Question

Determine the discriminant of the quadratic equation and then state the number of real solutions of the equation. Do not solve the equation.$$4 x^{2}+12 x+9=0$$

Answer

**step1** Identifying the equation type and its coefficients

The given equation is $$4 x^{2}+12 x+9=0$$. This is a quadratic equation, which is typically written in the standard form $$ax^2 + bx + c = 0$$.
By comparing our given equation to the standard form, we can identify the values of $$a$$, $$b$$, and $$c$$:
The coefficient of $$x^2$$ is $$a$$, so $$a = 4$$.
The coefficient of $$x$$ is $$b$$, so $$b = 12$$.
The constant term is $$c$$, so $$c = 9$$.

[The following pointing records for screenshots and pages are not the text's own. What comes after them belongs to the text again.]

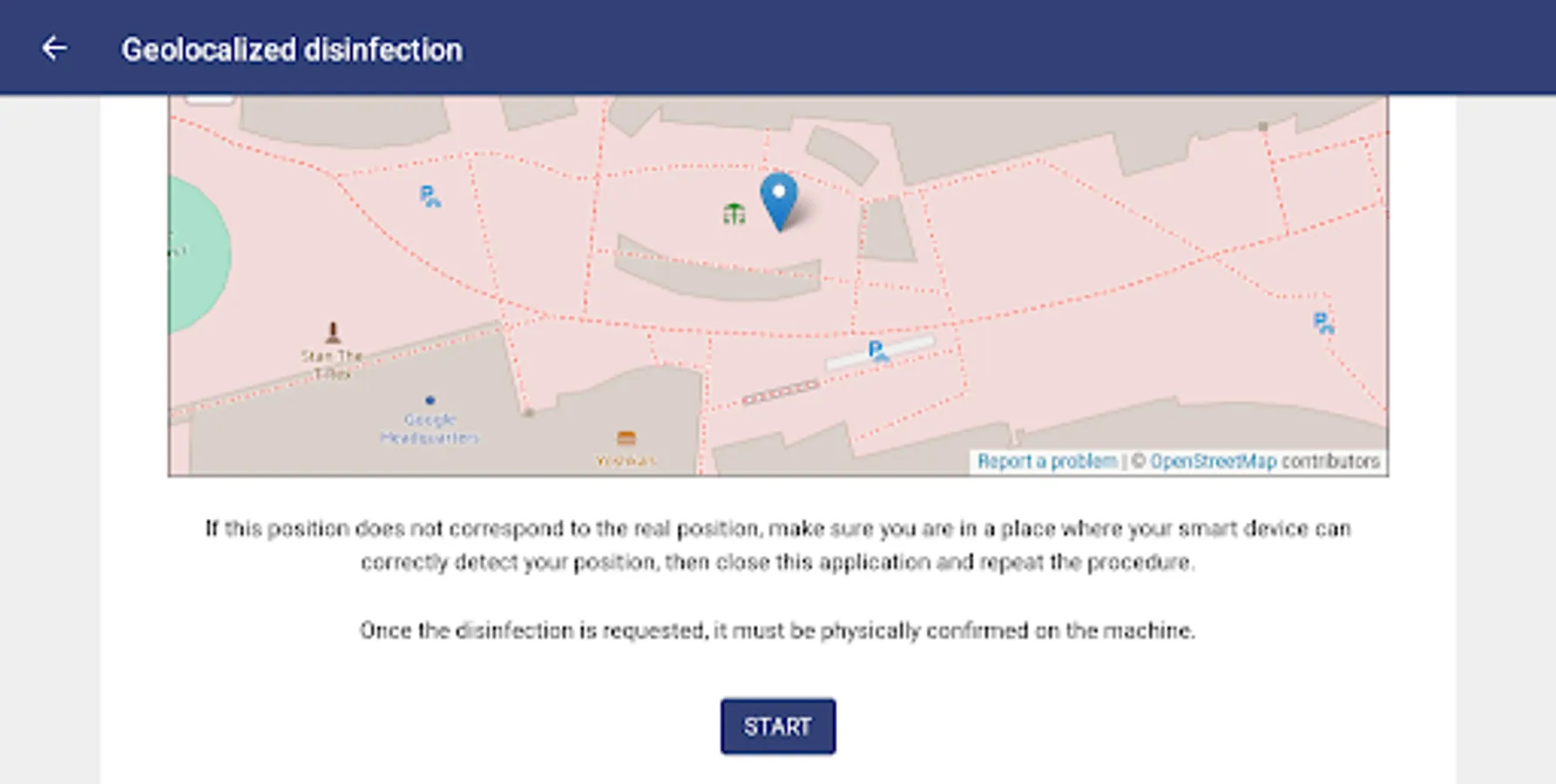The height and width of the screenshot is (784, 1556).
Task: Click the Stan The T-Rex statue icon
Action: [x=332, y=332]
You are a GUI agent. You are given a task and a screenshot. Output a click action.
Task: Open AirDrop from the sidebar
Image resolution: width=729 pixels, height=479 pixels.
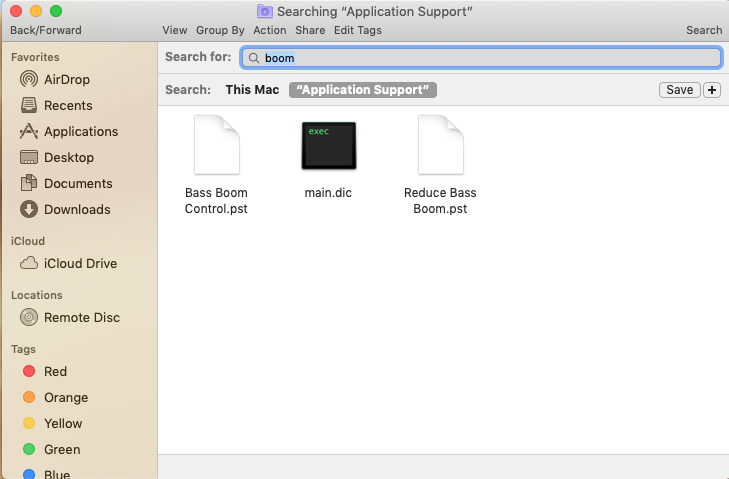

**step2** Understanding the discriminant

The discriminant is a specific value calculated from the coefficients of a quadratic equation. It helps us determine the number of distinct real solutions the quadratic equation has, without actually solving the equation. The formula for the discriminant is:
$$Discriminant = b^2 - 4ac$$

**step3** Calculating the components of the discriminant

Now, we substitute the values of $$a$$, $$b$$, and $$c$$ into the discriminant formula.
First, we calculate $$b^2$$:
$$b^2 = 12^2 = 12 \times 12 = 144$$
Next, we calculate $$4ac$$:
$$4ac = 4 \times 4 \times 9$$
$$4 \times 4 = 16$$
$$16 \times 9 = 144$$

**step4** Calculating the discriminant value

Now we subtract the value of $$4ac$$ from $$b^2$$ to find the discriminant:
$$Discriminant = b^2 - 4ac$$
$$Discriminant = 144 - 144$$
$$Discriminant = 0$$

**step5** Determining the number of real solutions

The value of the discriminant tells us the nature of the solutions:
- If the discriminant is greater than 0 ($$Discriminant > 0$$), there are two distinct real solutions.
- If the discriminant is equal to 0 ($$Discriminant = 0$$), there is exactly one real solution (which is a repeated root).
- If the discriminant is less than 0 ($$Discriminant < 0$$), there are no real solutions (there are two complex solutions).
Since the calculated discriminant is $$0$$, the quadratic equation $$4x^2 + 12x + 9 = 0$$ has exactly one real solution.